Predicting apple liking from instrumental data

[This article was first published on Wiekvoet, and kindly contributed to R-bloggers]. (You can report issue about the content on this page here)
Want to share your content on R-bloggers? click here if you have a blog, or here if you don't.

In this post I will examine if the individual models from previous posts together would make a good predictive model. Obviously, predictive capability is different from descriptive capability, predictions usually have a more simple model. As there was no test set the predictive capability will be analyzed using cross-validation.

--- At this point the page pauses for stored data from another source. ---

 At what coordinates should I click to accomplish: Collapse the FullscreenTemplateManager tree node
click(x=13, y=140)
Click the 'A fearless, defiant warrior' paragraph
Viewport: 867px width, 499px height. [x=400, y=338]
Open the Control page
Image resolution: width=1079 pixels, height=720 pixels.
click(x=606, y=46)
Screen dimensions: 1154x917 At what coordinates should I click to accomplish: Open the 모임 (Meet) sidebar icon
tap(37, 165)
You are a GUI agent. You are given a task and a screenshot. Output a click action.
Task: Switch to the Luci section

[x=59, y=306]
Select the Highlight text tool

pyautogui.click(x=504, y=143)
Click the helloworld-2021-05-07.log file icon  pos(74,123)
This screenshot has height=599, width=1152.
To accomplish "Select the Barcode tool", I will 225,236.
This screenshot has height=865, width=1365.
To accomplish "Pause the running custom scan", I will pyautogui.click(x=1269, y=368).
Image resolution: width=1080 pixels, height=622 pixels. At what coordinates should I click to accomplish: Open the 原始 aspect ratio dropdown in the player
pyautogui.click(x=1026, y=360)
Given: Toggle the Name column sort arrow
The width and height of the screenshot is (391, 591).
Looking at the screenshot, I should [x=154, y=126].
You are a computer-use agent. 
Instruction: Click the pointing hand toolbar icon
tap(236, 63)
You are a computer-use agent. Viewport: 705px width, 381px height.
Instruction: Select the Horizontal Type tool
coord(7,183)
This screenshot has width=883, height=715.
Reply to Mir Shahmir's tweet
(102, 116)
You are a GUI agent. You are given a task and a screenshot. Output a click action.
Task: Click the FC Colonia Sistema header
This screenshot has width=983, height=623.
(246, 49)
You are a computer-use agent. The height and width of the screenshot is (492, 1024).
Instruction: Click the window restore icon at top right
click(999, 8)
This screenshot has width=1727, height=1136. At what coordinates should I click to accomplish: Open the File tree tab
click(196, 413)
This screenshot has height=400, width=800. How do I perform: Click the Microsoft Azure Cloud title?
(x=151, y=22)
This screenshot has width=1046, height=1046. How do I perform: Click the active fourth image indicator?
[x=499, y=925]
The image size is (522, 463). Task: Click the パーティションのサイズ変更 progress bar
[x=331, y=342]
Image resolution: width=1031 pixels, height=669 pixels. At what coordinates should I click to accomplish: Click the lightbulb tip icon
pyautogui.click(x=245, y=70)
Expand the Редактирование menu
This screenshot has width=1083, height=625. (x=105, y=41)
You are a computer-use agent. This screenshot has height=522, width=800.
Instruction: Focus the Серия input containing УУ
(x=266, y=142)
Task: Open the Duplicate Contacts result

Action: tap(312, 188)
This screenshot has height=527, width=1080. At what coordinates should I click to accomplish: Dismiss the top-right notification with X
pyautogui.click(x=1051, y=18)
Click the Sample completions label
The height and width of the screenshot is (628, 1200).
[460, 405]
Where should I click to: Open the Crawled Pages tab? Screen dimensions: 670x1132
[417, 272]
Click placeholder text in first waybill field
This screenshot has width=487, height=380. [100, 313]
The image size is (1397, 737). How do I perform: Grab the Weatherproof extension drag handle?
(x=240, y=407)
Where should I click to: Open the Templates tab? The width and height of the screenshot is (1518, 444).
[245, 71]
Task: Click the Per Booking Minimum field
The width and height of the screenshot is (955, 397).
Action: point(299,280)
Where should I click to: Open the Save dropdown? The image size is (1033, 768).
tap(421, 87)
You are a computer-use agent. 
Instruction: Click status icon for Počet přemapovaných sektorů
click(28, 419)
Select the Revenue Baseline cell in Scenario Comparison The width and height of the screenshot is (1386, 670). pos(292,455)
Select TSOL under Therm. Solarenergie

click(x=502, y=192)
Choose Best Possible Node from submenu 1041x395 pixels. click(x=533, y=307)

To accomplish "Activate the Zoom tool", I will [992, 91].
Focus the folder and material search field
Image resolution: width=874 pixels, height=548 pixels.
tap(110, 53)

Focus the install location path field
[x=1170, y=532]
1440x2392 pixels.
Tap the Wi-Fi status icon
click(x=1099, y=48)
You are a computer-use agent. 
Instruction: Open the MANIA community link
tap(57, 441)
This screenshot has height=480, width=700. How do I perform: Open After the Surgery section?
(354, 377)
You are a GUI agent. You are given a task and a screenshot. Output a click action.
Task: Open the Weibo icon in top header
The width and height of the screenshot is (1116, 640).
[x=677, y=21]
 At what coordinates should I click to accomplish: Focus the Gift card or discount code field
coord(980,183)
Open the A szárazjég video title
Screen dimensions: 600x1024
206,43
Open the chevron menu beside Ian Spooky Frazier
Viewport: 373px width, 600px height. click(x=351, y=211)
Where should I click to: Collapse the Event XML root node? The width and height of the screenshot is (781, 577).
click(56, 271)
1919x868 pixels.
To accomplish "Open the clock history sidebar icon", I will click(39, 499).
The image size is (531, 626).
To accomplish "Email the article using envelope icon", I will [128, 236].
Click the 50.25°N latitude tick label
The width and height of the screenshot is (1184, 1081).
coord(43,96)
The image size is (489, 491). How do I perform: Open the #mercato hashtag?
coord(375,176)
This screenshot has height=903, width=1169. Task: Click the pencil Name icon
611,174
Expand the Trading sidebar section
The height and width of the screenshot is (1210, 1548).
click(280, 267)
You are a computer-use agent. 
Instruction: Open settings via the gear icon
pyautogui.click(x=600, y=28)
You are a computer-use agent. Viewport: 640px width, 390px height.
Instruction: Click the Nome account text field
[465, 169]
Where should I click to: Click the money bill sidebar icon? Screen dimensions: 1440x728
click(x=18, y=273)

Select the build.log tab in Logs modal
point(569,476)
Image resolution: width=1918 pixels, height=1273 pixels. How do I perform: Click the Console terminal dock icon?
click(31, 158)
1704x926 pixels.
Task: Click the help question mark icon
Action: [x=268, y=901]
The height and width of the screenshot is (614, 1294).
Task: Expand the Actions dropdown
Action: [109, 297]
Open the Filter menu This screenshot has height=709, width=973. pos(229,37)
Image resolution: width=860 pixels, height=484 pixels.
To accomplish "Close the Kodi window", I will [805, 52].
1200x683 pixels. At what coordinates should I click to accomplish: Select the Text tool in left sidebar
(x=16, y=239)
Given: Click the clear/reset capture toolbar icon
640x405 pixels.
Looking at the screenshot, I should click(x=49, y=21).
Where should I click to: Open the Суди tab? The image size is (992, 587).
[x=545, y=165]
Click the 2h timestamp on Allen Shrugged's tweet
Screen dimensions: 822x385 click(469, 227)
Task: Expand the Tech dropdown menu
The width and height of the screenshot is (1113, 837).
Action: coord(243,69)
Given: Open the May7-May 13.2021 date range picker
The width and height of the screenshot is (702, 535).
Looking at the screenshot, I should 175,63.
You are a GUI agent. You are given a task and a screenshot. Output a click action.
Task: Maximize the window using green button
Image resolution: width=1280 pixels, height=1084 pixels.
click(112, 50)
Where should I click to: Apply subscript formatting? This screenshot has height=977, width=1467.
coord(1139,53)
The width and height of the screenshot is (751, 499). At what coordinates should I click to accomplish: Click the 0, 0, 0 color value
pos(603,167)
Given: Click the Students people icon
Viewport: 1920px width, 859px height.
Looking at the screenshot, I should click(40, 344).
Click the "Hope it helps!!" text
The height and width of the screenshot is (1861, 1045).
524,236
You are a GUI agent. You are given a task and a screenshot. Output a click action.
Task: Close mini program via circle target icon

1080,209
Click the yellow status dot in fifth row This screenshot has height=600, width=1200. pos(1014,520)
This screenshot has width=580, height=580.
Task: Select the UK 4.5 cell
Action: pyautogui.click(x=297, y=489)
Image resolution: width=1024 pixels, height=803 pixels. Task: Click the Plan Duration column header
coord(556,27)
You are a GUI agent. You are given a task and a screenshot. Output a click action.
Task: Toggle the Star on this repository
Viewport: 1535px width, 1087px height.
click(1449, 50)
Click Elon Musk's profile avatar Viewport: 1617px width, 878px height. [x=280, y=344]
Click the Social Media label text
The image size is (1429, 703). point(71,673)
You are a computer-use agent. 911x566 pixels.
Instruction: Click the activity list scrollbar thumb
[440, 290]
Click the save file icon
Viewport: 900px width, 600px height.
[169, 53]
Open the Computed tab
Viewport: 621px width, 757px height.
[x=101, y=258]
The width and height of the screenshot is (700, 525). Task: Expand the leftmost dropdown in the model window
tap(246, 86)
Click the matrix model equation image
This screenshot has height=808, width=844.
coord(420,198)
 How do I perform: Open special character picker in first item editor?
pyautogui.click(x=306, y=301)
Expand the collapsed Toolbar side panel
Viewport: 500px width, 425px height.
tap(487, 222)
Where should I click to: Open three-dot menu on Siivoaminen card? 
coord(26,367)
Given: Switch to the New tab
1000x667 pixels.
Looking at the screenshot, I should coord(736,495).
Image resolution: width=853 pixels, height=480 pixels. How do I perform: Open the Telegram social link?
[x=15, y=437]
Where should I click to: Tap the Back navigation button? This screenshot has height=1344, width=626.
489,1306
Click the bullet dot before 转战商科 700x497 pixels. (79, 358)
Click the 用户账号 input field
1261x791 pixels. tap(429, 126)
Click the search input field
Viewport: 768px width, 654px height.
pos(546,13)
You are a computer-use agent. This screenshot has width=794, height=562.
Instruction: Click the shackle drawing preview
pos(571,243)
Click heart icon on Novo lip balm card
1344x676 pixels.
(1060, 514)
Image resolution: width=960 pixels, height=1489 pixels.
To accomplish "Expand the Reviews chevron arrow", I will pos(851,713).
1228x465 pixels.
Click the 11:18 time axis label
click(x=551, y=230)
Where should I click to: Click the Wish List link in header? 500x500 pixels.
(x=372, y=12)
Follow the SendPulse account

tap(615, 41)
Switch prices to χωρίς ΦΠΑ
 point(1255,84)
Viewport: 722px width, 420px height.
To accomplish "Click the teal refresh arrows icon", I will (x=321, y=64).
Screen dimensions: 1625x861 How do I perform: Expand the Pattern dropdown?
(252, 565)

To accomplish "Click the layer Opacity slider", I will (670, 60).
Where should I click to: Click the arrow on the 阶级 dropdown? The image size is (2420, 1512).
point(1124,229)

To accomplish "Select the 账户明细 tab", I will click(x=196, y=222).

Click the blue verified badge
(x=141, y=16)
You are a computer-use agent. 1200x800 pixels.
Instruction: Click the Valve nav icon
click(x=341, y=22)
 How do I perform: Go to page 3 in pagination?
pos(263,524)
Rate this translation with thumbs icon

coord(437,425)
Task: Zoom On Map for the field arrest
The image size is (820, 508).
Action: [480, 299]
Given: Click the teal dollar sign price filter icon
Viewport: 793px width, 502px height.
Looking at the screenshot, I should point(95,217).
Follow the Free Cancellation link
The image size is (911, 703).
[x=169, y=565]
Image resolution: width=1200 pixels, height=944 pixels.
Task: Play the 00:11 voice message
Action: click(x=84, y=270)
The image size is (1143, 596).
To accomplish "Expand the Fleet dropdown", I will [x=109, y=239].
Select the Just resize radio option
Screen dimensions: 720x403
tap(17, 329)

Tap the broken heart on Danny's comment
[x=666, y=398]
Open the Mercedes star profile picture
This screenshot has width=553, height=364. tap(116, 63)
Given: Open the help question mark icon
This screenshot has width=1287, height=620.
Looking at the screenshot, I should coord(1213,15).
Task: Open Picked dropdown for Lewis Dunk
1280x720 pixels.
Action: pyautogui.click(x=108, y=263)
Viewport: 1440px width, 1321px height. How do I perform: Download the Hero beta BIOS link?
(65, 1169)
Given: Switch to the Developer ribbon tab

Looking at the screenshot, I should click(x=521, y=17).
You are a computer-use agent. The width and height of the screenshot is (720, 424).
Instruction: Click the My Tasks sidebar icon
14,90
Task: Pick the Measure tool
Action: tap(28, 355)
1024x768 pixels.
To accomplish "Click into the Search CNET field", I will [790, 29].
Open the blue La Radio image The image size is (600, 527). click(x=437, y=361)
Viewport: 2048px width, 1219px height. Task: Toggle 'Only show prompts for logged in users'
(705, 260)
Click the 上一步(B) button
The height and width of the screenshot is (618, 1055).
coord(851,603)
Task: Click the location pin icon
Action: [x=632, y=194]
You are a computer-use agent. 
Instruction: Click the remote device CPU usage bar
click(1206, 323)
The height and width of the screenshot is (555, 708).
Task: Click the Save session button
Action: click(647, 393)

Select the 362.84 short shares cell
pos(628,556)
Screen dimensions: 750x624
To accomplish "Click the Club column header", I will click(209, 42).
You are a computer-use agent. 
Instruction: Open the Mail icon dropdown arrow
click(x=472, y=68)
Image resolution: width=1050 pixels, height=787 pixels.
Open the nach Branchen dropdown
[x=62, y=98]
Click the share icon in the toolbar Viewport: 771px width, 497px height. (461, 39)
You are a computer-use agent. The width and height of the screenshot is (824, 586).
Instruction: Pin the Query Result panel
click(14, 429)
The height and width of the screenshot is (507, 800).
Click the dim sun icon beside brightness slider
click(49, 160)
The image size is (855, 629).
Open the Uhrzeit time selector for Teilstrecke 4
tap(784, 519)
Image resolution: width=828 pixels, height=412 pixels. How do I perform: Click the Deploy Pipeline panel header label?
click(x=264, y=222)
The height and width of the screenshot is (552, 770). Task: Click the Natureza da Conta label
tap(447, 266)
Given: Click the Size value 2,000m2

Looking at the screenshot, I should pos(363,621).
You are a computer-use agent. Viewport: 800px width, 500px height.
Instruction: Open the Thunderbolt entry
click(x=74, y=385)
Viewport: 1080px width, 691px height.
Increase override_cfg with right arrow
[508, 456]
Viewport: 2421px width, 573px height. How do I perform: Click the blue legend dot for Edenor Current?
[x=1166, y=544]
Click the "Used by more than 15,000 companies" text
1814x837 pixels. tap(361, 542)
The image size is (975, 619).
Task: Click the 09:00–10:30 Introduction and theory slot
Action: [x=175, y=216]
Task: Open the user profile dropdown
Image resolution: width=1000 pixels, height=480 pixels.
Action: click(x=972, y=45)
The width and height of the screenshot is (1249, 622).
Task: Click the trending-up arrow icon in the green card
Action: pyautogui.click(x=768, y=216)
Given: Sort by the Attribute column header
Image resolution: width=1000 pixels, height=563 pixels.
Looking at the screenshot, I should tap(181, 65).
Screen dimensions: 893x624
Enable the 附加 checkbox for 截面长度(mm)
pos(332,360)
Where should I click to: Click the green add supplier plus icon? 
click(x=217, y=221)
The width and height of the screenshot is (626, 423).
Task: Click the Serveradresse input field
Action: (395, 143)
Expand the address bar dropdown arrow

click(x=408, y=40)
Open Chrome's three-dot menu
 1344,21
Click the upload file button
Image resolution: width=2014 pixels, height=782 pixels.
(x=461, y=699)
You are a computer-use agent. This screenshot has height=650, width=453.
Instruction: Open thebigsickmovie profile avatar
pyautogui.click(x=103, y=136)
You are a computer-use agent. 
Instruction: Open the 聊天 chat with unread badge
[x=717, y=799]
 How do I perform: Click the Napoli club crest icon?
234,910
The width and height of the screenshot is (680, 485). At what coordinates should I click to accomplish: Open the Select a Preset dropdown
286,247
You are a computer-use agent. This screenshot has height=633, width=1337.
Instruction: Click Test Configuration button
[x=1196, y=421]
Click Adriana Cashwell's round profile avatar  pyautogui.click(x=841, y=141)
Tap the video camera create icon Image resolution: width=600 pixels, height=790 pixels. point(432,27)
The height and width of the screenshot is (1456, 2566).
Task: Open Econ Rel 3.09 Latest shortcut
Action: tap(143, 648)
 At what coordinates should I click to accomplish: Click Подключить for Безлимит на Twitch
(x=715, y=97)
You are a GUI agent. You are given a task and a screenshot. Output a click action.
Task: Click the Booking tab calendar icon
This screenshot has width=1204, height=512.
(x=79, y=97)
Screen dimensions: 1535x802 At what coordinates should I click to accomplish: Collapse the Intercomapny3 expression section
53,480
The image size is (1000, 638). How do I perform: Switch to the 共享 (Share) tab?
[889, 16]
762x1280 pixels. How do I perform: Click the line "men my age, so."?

It should be noted, as one of the apples had no instrumental data, this sample cannot be used for the model.
It is found that the combination of models has a prediction error slightly worse compared to a simple PLS model using physical chemical data. This is not so bad. On the one hand, PLS is very much a predictive method, so, it should be performing better. On the other hand, PLS does not take curvature into account. This means that the PLS model has a handicap for some of the details. It would seem that these two balance out. Finally, the separate models can be interpreted better than a PLS model.

Model fit

The model uses all the separate parts which were defined previously in this blog. For ease of use this is all placed in a small function. A second function is used to generate predictions. The first figure shows the predictions using all data. In addition the ideal line (y=x) is added.
The normal predictions are not very impressive. Especially, the least liked products are not found least liked at all. Part of the problem may be in an intermediate step. CJuiciness, which is the juiciness observed by the consumers, is not well predicted. As it was earlier discovered that CJuiciness is the main explaining factor for  liking, this may explain part of the lack of prediction power. 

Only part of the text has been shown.